Under Michigan law, Mr. Barto WAS legally obligated to perform his side of the bargain, notwithstanding his subjective belief regarding excuse of performance. In Michigan, it is recognized that under the UCC, an implied obligation is imposed upon a purchaser to accept and pay for ordered goods even though such an obligation is not expressed in the forms signed by the parties to the contract. See Michigan Bean Company v. Senn, 93 Mich. App. 440, 445, 287 N.W.2d 257, 260 (1979); M.C.L. section 440. 2301. The Court further notes that both Estate Motors and Mr. Barto treated their February 1990 agreement as binding during the 18 months prior to the actual "purchase" of the car in August 1991. Estate Motors ordered the car that Mr. Barto wanted immediately after he placed his order and delivered the vehicle to him as obligated under the agreement. Mr. Barto asked the dealer for updates regarding delivery of the car during the months prior to its arrival at the dealership. And, when the Mercedes came in, Mr. Barto accepted the vehicle paying the price demanded.

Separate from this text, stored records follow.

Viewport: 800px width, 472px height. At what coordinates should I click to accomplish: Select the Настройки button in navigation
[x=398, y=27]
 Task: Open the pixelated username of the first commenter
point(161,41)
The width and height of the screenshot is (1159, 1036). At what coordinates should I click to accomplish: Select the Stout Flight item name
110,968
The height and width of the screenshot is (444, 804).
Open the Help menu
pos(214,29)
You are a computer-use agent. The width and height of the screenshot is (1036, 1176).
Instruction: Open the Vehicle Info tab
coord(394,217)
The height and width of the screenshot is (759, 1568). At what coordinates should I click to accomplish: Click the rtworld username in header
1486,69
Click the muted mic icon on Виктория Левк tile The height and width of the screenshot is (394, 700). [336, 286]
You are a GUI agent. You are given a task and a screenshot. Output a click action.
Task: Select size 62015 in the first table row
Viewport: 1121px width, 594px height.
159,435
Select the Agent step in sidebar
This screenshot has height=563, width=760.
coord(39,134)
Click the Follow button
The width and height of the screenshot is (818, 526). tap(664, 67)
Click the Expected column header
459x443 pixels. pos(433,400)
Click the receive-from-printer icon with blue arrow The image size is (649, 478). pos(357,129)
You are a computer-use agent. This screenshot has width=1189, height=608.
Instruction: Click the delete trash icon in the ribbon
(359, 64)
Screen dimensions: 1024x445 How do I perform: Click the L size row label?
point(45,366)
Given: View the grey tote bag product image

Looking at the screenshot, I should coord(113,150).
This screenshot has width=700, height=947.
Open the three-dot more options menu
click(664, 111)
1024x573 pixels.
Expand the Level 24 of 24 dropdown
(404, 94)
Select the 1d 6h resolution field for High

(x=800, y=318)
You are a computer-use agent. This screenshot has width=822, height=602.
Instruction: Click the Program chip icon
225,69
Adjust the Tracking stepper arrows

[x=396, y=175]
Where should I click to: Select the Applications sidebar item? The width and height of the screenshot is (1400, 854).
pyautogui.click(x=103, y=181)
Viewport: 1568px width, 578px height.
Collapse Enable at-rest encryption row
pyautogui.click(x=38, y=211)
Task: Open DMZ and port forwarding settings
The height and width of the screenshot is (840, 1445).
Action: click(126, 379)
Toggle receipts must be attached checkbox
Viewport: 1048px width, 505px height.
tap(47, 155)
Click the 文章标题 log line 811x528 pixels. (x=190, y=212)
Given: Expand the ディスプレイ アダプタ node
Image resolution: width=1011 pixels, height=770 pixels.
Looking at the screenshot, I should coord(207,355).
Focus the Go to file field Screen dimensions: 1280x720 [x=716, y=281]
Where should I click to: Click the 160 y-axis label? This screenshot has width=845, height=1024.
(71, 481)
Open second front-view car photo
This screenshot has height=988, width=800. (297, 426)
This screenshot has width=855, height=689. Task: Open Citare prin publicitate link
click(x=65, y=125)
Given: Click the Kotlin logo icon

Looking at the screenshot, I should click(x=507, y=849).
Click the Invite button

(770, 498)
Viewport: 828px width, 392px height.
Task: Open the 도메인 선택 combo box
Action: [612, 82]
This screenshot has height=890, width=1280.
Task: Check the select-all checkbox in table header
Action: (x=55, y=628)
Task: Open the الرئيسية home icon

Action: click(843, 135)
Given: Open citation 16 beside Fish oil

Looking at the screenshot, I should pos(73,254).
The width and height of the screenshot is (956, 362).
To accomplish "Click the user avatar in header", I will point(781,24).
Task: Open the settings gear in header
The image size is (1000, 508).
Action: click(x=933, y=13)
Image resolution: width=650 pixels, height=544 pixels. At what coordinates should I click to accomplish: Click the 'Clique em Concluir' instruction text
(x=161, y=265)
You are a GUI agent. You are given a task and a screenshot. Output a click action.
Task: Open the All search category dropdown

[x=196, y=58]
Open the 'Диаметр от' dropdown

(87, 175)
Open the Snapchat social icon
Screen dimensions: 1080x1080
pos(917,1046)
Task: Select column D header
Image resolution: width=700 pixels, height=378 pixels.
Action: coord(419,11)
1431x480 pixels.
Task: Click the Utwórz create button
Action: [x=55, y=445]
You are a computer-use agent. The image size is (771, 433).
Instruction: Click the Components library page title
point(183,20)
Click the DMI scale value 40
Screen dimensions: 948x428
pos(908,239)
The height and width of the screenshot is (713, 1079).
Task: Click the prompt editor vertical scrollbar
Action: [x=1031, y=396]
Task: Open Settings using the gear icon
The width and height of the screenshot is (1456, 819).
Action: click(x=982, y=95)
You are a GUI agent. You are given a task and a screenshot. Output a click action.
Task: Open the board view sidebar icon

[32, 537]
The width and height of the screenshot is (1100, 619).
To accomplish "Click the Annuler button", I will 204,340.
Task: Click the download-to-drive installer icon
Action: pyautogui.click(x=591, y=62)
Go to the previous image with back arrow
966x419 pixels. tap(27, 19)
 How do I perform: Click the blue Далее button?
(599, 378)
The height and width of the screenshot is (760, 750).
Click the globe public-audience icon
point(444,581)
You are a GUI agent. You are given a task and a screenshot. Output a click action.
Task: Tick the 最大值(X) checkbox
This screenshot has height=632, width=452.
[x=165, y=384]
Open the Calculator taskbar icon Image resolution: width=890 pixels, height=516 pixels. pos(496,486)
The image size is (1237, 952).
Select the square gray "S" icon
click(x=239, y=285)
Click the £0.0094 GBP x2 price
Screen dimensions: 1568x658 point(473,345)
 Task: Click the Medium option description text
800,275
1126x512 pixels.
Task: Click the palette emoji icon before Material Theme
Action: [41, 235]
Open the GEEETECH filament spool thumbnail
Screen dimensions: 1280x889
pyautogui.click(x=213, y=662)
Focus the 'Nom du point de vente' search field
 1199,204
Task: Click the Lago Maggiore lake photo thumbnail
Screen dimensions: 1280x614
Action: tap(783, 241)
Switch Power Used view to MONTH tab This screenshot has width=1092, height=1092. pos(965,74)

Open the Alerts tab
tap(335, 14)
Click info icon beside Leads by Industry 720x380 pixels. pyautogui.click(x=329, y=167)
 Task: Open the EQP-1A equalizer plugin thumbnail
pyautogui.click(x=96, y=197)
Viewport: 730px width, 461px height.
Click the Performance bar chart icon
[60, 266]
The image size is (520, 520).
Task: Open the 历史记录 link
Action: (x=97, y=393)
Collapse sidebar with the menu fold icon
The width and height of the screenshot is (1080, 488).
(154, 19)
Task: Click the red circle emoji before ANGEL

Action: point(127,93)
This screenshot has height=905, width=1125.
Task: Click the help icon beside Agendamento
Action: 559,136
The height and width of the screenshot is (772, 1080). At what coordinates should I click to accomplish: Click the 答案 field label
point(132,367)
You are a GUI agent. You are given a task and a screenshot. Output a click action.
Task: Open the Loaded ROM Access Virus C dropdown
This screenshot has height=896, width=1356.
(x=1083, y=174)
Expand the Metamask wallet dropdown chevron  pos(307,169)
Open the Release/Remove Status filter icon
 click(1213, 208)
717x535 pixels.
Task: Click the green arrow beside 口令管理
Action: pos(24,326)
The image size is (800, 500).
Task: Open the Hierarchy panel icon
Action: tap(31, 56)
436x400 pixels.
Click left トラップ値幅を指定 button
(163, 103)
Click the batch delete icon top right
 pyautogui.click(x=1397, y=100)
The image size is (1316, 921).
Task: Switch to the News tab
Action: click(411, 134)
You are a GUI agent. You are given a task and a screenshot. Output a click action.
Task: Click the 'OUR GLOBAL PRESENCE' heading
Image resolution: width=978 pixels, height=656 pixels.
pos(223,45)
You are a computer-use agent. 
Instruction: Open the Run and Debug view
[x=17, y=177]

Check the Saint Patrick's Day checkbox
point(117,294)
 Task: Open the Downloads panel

Simply stated, there is no sufficient, competent evidentiary support for the IRS's arguments for entry of summary judgment in its favor. Rather, all of the objective evidence in this case and all relevant law support Plaintiff's position. Mr. Barto's offer to purchase the Mercedes in question was made when he executed the Retail Buyer's Order form on February 21, 1990. Estate Motors accepted Barto's offer when it took his check and placed an order for a car with his requested specifications with the manufacturer on February 22, 1990 as evidenced by the dealer's execution of the Advance Production Reservation Request. Thus, a binding contract, supported by the mutual promises to buy and sell the Mercedes-Benz in question, came into existence no later than February 22, 1990 and continued in existence at all times thereafter culminating in the deliver of the vehicle to Mr. Barto and his contemporaneous payment of the full price of the car to Estate Motors.
For all of the foregoing reasons, the Court finds that Mr. Barto held a binding contract for the purchase of the subject Mercedes-Benz 500SL on September 30, 1990 and at all times thereafter before delivery of the vehicle to him and his payment of the purchase price therefor on August 30, 1991. Therefore, the Court finds that Mr. Barto should not have been assessed the $6,995.00 luxury tax, and having paid that tax, he is entitled to a refund of that sum.
IT IS HEREBY ORDERED that Plaintiff's Motion for Summary Judgment be, and hereby is, GRANTED and Defendant's Cross-motion for Summary Judgment is hereby DENIED.
Let Judgment be entered accordingly.